## Directions
The listing below is to be copied in full, line by line.

--- START ---

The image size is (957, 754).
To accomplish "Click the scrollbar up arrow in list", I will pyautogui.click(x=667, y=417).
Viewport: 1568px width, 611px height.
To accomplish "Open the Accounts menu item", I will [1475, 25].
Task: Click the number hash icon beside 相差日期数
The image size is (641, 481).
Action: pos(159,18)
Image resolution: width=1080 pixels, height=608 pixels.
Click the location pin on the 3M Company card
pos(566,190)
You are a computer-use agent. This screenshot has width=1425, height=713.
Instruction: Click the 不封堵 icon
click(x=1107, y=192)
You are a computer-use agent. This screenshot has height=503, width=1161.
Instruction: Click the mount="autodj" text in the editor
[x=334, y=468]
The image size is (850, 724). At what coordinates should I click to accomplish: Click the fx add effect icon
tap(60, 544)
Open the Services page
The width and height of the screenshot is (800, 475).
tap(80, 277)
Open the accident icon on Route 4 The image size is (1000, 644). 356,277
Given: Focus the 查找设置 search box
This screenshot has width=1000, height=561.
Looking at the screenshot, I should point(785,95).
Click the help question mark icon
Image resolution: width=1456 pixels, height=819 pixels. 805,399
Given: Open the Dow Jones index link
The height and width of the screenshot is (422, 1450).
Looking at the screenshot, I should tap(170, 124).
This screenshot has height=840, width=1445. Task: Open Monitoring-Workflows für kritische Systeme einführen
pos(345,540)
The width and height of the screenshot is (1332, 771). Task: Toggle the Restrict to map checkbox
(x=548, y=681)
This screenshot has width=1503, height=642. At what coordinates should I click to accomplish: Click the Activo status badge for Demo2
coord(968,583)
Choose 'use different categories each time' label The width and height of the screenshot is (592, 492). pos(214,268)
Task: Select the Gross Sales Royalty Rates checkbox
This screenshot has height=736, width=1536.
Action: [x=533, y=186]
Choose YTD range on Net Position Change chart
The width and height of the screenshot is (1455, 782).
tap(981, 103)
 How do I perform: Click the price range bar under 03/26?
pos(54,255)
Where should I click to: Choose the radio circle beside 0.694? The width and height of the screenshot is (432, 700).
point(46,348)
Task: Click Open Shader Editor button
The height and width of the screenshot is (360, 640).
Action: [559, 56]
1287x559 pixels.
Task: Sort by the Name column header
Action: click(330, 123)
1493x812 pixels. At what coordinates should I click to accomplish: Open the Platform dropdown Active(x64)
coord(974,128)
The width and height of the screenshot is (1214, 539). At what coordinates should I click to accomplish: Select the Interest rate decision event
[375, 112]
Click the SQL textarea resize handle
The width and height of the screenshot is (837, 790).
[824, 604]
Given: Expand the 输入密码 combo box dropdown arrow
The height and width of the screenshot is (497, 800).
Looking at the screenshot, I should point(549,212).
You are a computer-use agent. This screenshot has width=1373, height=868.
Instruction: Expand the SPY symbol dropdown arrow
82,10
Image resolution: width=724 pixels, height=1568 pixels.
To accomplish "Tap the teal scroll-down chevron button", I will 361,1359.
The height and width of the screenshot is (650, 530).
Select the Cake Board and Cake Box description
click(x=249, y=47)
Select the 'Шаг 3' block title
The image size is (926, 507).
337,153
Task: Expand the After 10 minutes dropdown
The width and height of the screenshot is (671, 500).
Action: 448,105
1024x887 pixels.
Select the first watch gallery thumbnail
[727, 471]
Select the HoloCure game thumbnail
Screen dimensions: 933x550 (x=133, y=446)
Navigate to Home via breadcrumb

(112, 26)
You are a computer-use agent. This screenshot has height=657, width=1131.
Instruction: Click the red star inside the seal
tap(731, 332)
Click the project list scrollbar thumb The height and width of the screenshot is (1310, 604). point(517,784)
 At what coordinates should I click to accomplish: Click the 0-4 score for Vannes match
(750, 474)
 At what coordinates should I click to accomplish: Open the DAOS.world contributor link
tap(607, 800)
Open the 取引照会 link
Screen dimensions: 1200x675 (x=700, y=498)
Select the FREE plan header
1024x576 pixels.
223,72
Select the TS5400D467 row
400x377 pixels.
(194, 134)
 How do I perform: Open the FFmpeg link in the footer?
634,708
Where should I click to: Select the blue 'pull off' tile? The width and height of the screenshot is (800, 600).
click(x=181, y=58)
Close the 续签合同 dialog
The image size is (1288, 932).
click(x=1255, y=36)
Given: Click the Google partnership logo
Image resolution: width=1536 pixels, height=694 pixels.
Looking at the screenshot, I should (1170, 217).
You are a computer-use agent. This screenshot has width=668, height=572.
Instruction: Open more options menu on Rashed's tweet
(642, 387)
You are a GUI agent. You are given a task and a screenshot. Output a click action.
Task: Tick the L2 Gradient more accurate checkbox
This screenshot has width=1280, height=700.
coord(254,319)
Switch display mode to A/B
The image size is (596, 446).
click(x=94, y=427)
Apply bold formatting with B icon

--- END ---

## Exercise response
The image size is (957, 754).
To accomplish "Click the scrollbar up arrow in list", I will pyautogui.click(x=667, y=417).
Viewport: 1568px width, 611px height.
To accomplish "Open the Accounts menu item", I will [1475, 25].
Task: Click the number hash icon beside 相差日期数
The image size is (641, 481).
Action: pos(159,18)
Image resolution: width=1080 pixels, height=608 pixels.
Click the location pin on the 3M Company card
pos(566,190)
You are a computer-use agent. This screenshot has width=1425, height=713.
Instruction: Click the 不封堵 icon
click(x=1107, y=192)
You are a computer-use agent. This screenshot has height=503, width=1161.
Instruction: Click the mount="autodj" text in the editor
[x=334, y=468]
The image size is (850, 724). At what coordinates should I click to accomplish: Click the fx add effect icon
tap(60, 544)
Open the Services page
The width and height of the screenshot is (800, 475).
tap(80, 277)
Open the accident icon on Route 4 The image size is (1000, 644). 356,277
Given: Focus the 查找设置 search box
This screenshot has width=1000, height=561.
Looking at the screenshot, I should point(785,95).
Click the help question mark icon
Image resolution: width=1456 pixels, height=819 pixels. 805,399
Given: Open the Dow Jones index link
The height and width of the screenshot is (422, 1450).
Looking at the screenshot, I should tap(170, 124).
This screenshot has height=840, width=1445. Task: Open Monitoring-Workflows für kritische Systeme einführen
pos(345,540)
The width and height of the screenshot is (1332, 771). Task: Toggle the Restrict to map checkbox
(x=548, y=681)
This screenshot has width=1503, height=642. At what coordinates should I click to accomplish: Click the Activo status badge for Demo2
coord(968,583)
Choose 'use different categories each time' label The width and height of the screenshot is (592, 492). pos(214,268)
Task: Select the Gross Sales Royalty Rates checkbox
This screenshot has height=736, width=1536.
Action: [x=533, y=186]
Choose YTD range on Net Position Change chart
The width and height of the screenshot is (1455, 782).
tap(981, 103)
 How do I perform: Click the price range bar under 03/26?
pos(54,255)
Where should I click to: Choose the radio circle beside 0.694? The width and height of the screenshot is (432, 700).
point(46,348)
Task: Click Open Shader Editor button
The height and width of the screenshot is (360, 640).
Action: [559, 56]
1287x559 pixels.
Task: Sort by the Name column header
Action: click(330, 123)
1493x812 pixels. At what coordinates should I click to accomplish: Open the Platform dropdown Active(x64)
coord(974,128)
The width and height of the screenshot is (1214, 539). At what coordinates should I click to accomplish: Select the Interest rate decision event
[375, 112]
Click the SQL textarea resize handle
The width and height of the screenshot is (837, 790).
[824, 604]
Given: Expand the 输入密码 combo box dropdown arrow
The height and width of the screenshot is (497, 800).
Looking at the screenshot, I should point(549,212).
You are a computer-use agent. This screenshot has width=1373, height=868.
Instruction: Expand the SPY symbol dropdown arrow
82,10
Image resolution: width=724 pixels, height=1568 pixels.
To accomplish "Tap the teal scroll-down chevron button", I will 361,1359.
The height and width of the screenshot is (650, 530).
Select the Cake Board and Cake Box description
click(x=249, y=47)
Select the 'Шаг 3' block title
The image size is (926, 507).
337,153
Task: Expand the After 10 minutes dropdown
The width and height of the screenshot is (671, 500).
Action: 448,105
1024x887 pixels.
Select the first watch gallery thumbnail
[727, 471]
Select the HoloCure game thumbnail
Screen dimensions: 933x550 (x=133, y=446)
Navigate to Home via breadcrumb

(112, 26)
You are a computer-use agent. This screenshot has height=657, width=1131.
Instruction: Click the red star inside the seal
tap(731, 332)
Click the project list scrollbar thumb The height and width of the screenshot is (1310, 604). point(517,784)
 At what coordinates should I click to accomplish: Click the 0-4 score for Vannes match
(750, 474)
 At what coordinates should I click to accomplish: Open the DAOS.world contributor link
tap(607, 800)
Open the 取引照会 link
Screen dimensions: 1200x675 (x=700, y=498)
Select the FREE plan header
1024x576 pixels.
223,72
Select the TS5400D467 row
400x377 pixels.
(194, 134)
 How do I perform: Open the FFmpeg link in the footer?
634,708
Where should I click to: Select the blue 'pull off' tile? The width and height of the screenshot is (800, 600).
click(x=181, y=58)
Close the 续签合同 dialog
The image size is (1288, 932).
click(x=1255, y=36)
Given: Click the Google partnership logo
Image resolution: width=1536 pixels, height=694 pixels.
Looking at the screenshot, I should (1170, 217).
You are a computer-use agent. This screenshot has width=668, height=572.
Instruction: Open more options menu on Rashed's tweet
(642, 387)
You are a GUI agent. You are given a task and a screenshot. Output a click action.
Task: Tick the L2 Gradient more accurate checkbox
This screenshot has width=1280, height=700.
coord(254,319)
Switch display mode to A/B
The image size is (596, 446).
click(x=94, y=427)
Apply bold formatting with B icon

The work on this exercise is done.